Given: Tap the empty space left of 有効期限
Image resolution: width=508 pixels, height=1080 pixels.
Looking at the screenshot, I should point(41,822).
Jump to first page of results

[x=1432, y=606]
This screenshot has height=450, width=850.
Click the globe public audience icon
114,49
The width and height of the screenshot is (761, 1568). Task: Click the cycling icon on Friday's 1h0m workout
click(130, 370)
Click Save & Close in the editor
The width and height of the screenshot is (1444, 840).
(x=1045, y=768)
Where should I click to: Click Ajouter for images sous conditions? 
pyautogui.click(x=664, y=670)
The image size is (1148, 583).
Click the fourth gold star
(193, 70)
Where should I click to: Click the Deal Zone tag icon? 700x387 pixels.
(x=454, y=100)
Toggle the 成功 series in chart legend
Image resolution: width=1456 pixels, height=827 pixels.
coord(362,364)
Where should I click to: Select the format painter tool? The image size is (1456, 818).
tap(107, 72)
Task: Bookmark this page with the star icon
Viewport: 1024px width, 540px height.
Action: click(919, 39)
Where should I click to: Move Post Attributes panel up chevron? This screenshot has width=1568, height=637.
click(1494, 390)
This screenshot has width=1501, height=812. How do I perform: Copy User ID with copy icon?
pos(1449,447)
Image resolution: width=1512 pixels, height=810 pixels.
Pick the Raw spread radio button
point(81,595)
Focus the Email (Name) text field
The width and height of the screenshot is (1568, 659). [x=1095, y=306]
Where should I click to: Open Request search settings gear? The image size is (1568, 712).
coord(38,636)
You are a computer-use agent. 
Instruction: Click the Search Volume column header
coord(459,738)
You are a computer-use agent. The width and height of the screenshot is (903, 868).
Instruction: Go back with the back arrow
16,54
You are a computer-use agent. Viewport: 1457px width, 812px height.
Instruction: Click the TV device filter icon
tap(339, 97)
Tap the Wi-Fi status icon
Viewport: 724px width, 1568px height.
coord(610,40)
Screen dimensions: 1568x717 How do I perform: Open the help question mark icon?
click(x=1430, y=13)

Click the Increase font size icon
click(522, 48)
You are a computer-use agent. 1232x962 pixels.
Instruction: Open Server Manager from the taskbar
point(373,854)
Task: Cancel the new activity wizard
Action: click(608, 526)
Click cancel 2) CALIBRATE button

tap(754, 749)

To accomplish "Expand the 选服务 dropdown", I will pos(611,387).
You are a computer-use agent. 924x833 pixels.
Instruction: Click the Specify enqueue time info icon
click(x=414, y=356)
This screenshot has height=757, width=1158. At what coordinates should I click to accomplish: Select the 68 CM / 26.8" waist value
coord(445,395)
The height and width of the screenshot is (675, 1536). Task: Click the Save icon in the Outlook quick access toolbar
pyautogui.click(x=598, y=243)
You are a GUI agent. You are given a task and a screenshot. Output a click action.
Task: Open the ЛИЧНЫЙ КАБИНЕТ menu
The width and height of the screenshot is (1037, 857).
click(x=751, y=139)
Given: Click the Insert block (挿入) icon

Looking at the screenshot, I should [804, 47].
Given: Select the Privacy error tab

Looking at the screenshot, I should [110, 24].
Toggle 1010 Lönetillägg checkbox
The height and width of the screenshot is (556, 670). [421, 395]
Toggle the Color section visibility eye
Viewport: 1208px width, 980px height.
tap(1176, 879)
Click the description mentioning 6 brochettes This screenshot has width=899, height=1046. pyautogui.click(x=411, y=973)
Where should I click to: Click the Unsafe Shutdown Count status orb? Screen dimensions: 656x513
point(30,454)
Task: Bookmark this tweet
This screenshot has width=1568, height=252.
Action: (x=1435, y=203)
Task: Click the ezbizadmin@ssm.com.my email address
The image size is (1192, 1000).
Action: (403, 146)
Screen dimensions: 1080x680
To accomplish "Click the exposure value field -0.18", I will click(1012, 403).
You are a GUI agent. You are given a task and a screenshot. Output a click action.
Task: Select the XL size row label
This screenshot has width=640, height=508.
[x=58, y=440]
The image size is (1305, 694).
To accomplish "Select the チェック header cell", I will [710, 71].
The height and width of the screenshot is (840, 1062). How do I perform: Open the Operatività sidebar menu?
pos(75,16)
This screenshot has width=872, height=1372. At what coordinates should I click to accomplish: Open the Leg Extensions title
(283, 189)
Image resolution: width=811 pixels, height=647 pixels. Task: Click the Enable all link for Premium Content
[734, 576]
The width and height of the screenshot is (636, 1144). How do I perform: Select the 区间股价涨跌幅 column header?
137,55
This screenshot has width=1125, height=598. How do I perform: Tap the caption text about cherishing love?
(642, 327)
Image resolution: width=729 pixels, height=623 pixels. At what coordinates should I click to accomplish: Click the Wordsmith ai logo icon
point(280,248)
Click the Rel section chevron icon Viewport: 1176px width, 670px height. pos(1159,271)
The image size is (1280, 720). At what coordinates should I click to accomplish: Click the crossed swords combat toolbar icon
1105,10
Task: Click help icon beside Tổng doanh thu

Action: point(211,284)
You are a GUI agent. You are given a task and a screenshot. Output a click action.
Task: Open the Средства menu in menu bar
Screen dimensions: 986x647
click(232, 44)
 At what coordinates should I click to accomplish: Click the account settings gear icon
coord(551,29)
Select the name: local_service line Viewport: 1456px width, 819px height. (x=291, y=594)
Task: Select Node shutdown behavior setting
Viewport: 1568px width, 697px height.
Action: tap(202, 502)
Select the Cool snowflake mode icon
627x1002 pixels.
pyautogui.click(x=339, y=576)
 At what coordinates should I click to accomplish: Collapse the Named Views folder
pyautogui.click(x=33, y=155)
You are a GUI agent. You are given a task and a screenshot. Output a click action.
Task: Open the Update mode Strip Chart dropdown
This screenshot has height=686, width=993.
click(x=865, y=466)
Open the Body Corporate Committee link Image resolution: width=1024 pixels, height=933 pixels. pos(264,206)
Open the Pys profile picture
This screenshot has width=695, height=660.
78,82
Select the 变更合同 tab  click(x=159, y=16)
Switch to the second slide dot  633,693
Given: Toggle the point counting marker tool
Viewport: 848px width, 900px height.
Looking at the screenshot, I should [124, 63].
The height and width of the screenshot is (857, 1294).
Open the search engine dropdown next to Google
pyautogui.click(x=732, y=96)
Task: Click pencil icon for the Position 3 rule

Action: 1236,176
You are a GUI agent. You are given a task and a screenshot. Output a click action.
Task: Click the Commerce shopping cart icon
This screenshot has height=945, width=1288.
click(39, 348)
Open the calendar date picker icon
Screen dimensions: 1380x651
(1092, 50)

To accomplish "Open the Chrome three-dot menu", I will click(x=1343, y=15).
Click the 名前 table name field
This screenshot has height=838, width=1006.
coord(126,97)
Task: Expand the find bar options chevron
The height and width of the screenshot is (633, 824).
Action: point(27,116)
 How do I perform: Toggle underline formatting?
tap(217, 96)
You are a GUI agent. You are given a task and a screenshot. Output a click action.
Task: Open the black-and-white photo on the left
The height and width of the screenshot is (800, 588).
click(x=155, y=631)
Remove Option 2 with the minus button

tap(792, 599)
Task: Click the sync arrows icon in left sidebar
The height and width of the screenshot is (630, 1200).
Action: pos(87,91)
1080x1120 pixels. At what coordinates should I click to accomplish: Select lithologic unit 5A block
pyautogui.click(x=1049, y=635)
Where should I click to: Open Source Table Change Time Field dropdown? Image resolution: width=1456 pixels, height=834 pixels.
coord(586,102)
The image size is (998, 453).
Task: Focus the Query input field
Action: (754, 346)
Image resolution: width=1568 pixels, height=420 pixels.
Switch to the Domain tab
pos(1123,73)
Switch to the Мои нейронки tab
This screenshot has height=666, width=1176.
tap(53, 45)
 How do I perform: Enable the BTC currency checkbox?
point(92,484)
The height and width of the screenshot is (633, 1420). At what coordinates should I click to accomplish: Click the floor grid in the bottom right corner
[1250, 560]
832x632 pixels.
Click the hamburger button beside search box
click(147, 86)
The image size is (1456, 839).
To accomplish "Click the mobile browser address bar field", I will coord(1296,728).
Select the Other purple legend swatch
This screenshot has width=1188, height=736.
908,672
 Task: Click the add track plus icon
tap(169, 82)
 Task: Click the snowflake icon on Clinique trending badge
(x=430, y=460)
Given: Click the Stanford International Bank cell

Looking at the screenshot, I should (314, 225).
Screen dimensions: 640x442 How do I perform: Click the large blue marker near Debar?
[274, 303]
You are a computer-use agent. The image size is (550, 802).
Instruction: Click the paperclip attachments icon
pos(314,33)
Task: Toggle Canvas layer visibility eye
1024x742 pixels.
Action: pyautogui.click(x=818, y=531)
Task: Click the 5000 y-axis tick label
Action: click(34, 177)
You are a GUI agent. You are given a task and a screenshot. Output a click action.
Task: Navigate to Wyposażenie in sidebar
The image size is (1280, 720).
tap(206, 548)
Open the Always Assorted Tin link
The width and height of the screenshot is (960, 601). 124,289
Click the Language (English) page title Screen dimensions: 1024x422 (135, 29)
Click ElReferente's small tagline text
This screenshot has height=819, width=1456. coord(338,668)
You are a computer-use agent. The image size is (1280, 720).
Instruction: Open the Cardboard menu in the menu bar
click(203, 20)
□ □ □ □
_Task brief_: Print the entries verbatim, starting with the line that contains "At what coordinates should I click to accomplish: Collapse" and ending with the line that contains "click(x=865, y=466)", both included.

_Response to this task_:
 At what coordinates should I click to accomplish: Collapse the Named Views folder
pyautogui.click(x=33, y=155)
You are a GUI agent. You are given a task and a screenshot. Output a click action.
Task: Open the Update mode Strip Chart dropdown
This screenshot has height=686, width=993.
click(x=865, y=466)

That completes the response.